» **Task brief**: Locate all lines in the data below that hold "agent" and show them.

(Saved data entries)
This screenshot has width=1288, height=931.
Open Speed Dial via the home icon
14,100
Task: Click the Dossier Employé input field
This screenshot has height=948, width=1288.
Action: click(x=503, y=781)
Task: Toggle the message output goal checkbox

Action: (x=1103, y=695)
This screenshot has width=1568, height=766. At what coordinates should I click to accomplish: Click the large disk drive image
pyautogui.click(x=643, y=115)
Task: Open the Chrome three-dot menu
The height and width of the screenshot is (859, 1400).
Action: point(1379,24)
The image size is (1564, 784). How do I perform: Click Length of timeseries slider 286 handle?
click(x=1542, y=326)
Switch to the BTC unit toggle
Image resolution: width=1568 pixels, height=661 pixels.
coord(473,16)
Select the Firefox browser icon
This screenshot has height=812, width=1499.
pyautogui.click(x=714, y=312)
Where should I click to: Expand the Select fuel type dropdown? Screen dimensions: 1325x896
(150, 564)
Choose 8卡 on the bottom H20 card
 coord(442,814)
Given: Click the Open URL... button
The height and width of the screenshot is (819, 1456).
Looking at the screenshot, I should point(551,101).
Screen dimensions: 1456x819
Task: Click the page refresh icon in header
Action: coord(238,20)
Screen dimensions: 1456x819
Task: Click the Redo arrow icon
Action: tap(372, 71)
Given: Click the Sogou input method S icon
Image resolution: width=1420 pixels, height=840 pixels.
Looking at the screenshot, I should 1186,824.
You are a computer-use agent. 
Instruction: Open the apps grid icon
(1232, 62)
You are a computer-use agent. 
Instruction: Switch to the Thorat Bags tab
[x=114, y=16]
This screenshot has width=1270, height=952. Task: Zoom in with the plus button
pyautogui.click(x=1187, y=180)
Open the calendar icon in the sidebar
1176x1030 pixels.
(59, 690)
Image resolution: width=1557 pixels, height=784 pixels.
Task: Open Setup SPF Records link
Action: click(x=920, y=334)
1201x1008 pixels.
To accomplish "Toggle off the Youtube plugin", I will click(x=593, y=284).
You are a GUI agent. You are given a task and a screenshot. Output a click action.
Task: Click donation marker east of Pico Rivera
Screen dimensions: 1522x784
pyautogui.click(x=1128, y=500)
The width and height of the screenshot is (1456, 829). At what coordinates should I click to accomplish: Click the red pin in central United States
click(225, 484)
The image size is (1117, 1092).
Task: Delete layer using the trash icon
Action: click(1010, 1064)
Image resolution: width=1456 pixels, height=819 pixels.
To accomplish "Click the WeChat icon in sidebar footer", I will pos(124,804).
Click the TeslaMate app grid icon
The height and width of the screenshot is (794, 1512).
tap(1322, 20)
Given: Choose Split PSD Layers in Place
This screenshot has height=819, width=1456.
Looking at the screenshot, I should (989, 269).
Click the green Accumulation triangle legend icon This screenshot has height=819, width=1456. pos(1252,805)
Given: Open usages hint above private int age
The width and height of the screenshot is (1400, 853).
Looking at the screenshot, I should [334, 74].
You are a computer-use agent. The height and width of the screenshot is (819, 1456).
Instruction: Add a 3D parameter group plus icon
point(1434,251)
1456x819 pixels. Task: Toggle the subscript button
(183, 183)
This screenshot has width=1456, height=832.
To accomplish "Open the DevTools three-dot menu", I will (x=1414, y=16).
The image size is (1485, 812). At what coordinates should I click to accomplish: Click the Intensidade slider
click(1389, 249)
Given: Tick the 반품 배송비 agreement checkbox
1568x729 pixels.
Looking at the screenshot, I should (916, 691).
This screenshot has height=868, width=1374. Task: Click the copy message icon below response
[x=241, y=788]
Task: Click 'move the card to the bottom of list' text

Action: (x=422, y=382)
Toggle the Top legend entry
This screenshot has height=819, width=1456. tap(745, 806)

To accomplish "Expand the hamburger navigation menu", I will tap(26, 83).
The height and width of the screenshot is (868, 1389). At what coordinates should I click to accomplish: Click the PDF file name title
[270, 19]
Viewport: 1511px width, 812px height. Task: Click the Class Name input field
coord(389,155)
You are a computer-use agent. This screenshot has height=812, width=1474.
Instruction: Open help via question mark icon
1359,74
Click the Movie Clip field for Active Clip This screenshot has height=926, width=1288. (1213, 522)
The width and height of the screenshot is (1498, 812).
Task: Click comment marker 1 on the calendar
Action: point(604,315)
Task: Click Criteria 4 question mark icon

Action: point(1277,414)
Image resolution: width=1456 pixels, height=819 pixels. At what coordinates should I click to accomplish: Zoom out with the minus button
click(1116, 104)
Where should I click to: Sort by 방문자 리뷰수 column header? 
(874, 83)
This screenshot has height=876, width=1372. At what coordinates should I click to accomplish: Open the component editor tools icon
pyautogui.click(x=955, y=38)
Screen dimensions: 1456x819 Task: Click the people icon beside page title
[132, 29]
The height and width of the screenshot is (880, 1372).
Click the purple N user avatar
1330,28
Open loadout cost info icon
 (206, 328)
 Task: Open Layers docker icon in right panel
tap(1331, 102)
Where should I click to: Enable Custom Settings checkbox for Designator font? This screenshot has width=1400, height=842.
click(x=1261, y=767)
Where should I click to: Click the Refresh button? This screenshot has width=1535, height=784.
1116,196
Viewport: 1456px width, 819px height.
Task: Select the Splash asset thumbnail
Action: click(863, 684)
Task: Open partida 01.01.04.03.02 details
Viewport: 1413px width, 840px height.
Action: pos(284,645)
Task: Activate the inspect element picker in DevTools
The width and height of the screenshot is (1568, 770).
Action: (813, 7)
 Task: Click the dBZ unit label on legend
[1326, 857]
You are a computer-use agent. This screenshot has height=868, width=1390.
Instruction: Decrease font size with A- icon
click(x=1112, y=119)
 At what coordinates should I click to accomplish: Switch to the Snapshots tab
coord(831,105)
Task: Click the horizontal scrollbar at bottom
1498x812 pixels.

» **Result**:
You are a computer-use agent. 
You are a computer-use agent. 
You are a GUI agent. You are given a task and a screenshot. Output a click action.
You are a computer-use agent. The height and width of the screenshot is (819, 1456).
You are a computer-use agent. This screenshot has height=812, width=1474.
You are a computer-use agent. This screenshot has height=868, width=1390.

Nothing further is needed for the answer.